GCSDocumentStorage#

class langchain_google_vertexai.vectorstores.document_storage.GCSDocumentStorage(bucket: Bucket, prefix: str | None = 'documents', threaded=True, n_threads=8)[source]#

Stores documents in Google Cloud Storage. For each pair id, document_text the name of the blob will be {prefix}/{id} stored in plain text format.

Constructor. :param bucket: Bucket where the documents will be stored. :param prefix: Prefix that is prepended to all document names.

Methods

__init__(bucket[, prefix, threaded, n_threads])

Constructor.

amdelete(keys)

Async delete the given keys and their associated values.

amget(keys)

Async get the values associated with the given keys.

amset(key_value_pairs)

Async set the values for the given keys.

ayield_keys(*[, prefix])

Async get an iterator over keys that match the given prefix.

mdelete(keys)

Deletes a batch of documents by id.

mget(keys)

Gets a batch of documents by id.

mset(key_value_pairs)

Stores a series of documents using each keys

yield_keys(*[, prefix])

Yields the keys present in the storage.

Parameters:
  • bucket (storage.Bucket)

  • prefix (Optional[str])

__init__(bucket: Bucket, prefix: str | None = 'documents', threaded=True, n_threads=8) None[source]#

Constructor. :param bucket: Bucket where the documents will be stored. :param prefix: Prefix that is prepended to all document names.

Parameters:
  • bucket (Bucket)

  • prefix (str | None)

Return type:

None

async amdelete(keys: Sequence[K]) None#

Async delete the given keys and their associated values.

Parameters:

keys (Sequence[K]) – A sequence of keys to delete.

Return type:

None

async amget(keys: Sequence[K]) list[V | None]#

Async get the values associated with the given keys.

Parameters:

keys (Sequence[K]) – A sequence of keys.

Returns:

A sequence of optional values associated with the keys. If a key is not found, the corresponding value will be None.

Return type:

list[V | None]

async amset(key_value_pairs: Sequence[tuple[K, V]]) None#

Async set the values for the given keys.

Parameters:

key_value_pairs (Sequence[Tuple[K, V]]) – A sequence of key-value pairs.

Return type:

None

async ayield_keys(*, prefix: str | None = None) AsyncIterator[K] | AsyncIterator[str]#

Async get an iterator over keys that match the given prefix.

Parameters:

prefix (str) – The prefix to match.

Yields:

Iterator[K | str] – An iterator over keys that match the given prefix.

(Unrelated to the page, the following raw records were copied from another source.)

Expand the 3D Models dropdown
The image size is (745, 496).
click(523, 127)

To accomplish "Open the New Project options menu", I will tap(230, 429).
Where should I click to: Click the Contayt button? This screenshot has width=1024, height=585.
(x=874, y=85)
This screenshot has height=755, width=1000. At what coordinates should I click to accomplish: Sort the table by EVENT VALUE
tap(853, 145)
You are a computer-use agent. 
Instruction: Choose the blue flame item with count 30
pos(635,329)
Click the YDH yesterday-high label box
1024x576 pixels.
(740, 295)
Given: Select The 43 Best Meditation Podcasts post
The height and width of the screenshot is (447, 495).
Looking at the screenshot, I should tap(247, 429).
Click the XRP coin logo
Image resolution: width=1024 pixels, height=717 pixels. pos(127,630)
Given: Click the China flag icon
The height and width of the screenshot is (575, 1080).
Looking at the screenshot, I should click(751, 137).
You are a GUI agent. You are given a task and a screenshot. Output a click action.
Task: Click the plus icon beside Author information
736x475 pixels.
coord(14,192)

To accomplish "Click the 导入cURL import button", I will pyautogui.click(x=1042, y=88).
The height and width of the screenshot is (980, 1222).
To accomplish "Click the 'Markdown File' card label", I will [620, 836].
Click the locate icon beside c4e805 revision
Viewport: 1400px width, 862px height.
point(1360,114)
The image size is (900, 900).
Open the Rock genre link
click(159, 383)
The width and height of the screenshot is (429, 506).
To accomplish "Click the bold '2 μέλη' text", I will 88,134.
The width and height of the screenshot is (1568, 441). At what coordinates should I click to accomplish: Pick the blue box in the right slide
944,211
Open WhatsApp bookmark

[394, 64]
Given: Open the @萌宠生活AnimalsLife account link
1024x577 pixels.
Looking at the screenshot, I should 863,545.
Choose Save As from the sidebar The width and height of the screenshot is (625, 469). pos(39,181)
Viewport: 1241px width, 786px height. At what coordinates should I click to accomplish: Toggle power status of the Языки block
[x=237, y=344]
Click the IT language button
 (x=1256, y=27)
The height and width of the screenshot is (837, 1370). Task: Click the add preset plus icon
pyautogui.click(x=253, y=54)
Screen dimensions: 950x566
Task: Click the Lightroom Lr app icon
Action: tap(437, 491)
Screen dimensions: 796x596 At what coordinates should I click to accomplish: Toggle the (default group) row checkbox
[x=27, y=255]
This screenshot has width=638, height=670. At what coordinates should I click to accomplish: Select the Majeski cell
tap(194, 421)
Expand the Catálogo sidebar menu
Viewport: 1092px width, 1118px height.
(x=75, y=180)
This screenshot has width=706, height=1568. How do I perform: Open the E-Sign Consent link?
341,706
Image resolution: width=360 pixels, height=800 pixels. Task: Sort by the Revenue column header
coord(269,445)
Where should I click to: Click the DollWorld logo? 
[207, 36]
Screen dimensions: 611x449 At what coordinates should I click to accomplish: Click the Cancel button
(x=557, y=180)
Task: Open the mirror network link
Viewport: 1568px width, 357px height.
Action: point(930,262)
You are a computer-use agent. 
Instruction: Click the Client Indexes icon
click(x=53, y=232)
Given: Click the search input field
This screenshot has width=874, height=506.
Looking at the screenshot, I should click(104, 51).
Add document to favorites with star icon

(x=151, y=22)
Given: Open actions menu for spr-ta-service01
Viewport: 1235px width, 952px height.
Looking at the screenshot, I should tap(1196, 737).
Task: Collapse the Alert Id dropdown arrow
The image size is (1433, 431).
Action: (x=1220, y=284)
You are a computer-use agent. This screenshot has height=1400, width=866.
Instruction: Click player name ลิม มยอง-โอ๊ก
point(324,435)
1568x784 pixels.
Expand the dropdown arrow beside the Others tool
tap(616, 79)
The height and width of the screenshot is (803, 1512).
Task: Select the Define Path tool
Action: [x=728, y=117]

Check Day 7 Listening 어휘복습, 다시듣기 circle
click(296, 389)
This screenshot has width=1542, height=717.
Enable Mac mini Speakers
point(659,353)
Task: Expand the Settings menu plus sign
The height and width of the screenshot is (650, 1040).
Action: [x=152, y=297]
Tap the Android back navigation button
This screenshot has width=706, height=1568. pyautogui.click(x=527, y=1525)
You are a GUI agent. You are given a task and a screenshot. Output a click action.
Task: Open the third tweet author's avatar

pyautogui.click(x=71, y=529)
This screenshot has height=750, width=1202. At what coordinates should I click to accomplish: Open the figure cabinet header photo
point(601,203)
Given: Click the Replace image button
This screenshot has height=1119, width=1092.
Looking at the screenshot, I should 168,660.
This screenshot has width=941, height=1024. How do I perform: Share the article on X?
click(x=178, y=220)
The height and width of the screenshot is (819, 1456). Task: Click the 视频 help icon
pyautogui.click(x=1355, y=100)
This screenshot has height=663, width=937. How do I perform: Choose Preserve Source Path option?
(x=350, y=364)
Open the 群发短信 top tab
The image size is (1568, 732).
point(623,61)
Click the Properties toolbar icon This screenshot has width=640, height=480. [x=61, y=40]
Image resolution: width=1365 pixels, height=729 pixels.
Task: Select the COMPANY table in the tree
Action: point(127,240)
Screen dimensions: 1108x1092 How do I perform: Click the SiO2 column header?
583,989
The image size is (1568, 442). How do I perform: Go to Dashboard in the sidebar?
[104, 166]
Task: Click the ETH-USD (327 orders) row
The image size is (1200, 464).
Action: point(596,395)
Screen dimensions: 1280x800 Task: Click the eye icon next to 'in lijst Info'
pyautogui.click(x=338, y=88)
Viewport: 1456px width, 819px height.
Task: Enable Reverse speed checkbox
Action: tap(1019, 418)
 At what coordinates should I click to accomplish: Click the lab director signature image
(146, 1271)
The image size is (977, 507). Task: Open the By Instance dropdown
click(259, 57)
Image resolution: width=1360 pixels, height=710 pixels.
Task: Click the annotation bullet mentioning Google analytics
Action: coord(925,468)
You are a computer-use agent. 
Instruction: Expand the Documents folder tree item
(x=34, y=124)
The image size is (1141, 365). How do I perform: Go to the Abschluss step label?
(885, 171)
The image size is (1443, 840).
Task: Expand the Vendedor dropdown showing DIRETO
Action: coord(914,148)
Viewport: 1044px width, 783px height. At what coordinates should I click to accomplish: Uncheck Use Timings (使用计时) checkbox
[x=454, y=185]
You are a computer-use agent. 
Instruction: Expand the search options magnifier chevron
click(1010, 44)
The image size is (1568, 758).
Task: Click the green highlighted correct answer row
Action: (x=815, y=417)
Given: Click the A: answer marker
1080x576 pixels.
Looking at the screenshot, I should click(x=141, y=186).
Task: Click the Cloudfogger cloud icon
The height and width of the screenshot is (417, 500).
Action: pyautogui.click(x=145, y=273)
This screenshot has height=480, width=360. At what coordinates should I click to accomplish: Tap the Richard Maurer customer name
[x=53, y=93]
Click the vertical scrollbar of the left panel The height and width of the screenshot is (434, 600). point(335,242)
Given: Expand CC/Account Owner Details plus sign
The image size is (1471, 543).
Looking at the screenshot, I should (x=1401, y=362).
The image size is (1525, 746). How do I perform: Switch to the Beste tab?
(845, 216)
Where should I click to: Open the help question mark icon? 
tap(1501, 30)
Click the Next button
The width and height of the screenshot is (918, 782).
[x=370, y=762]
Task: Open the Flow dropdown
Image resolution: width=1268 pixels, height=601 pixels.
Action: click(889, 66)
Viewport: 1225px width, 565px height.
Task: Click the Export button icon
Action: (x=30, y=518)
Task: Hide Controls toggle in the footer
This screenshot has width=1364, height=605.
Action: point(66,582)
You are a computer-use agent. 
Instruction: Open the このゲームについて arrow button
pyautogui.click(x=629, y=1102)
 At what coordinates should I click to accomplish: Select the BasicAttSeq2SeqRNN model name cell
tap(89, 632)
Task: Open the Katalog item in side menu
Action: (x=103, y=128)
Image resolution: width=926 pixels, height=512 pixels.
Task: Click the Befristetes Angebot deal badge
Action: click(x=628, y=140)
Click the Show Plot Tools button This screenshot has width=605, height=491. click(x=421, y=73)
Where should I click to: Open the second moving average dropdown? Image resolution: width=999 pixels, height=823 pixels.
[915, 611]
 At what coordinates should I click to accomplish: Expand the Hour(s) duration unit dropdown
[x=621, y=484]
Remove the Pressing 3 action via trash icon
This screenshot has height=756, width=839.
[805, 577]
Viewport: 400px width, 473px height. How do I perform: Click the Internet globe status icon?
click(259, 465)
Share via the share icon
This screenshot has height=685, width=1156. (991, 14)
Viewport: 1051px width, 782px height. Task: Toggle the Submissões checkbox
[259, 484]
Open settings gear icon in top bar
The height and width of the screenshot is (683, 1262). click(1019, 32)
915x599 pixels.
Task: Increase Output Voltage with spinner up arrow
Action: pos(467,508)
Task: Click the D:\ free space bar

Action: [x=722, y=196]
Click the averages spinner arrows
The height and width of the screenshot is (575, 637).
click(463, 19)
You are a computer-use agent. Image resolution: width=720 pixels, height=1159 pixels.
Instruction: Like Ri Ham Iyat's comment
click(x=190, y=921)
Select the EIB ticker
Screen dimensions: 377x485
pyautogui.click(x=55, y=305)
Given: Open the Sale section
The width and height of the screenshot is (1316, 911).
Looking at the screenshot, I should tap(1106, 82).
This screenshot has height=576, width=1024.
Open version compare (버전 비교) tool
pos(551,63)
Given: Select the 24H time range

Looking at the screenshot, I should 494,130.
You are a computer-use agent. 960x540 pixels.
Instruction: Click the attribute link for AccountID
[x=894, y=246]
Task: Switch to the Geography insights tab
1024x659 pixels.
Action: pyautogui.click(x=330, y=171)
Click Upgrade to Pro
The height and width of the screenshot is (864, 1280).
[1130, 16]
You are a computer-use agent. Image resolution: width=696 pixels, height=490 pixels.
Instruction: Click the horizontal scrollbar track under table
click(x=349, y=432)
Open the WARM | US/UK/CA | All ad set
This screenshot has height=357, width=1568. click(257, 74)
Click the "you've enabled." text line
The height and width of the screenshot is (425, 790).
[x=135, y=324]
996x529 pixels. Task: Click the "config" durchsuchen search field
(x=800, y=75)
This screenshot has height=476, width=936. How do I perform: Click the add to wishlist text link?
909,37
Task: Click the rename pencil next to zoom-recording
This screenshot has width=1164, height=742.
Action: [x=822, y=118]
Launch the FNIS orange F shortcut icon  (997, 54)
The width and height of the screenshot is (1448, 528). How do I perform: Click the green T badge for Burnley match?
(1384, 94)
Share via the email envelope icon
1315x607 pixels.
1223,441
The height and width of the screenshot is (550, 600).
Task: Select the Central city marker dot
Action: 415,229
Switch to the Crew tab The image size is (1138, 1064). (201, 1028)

This method is allowed to return an iterator over either K or str depending on what makes more sense for the given store.

Return type:

AsyncIterator[K] | AsyncIterator[str]

mdelete(keys: Sequence[str]) None[source]#

Deletes a batch of documents by id.

Parameters:

keys (Sequence[str]) – List of ids for the text.

Return type:

None

mget(keys: Sequence[str]) List[Document | None][source]#

Gets a batch of documents by id. The default implementation only loops get_by_id. Subclasses that have faster ways to retrieve data by batch should implement this method. :param ids: List of ids for the text.

Returns:

List of documents. If the key id is not found for any id record returns a

None instead.

Parameters:

keys (Sequence[str])

Return type:

List[Document | None]

mset(key_value_pairs: Sequence[Tuple[str, Document]]) None[source]#

Stores a series of documents using each keys

Parameters:

key_value_pairs (Sequence[Tuple[K, V]]) – A sequence of key-value pairs.

Return type:

None

yield_keys(*, prefix: str | None = None) Iterator[str][source]#

Yields the keys present in the storage.

Parameters:

prefix (str | None) – Ignored. Uses the prefix provided in the constructor.

Return type:

Iterator[str]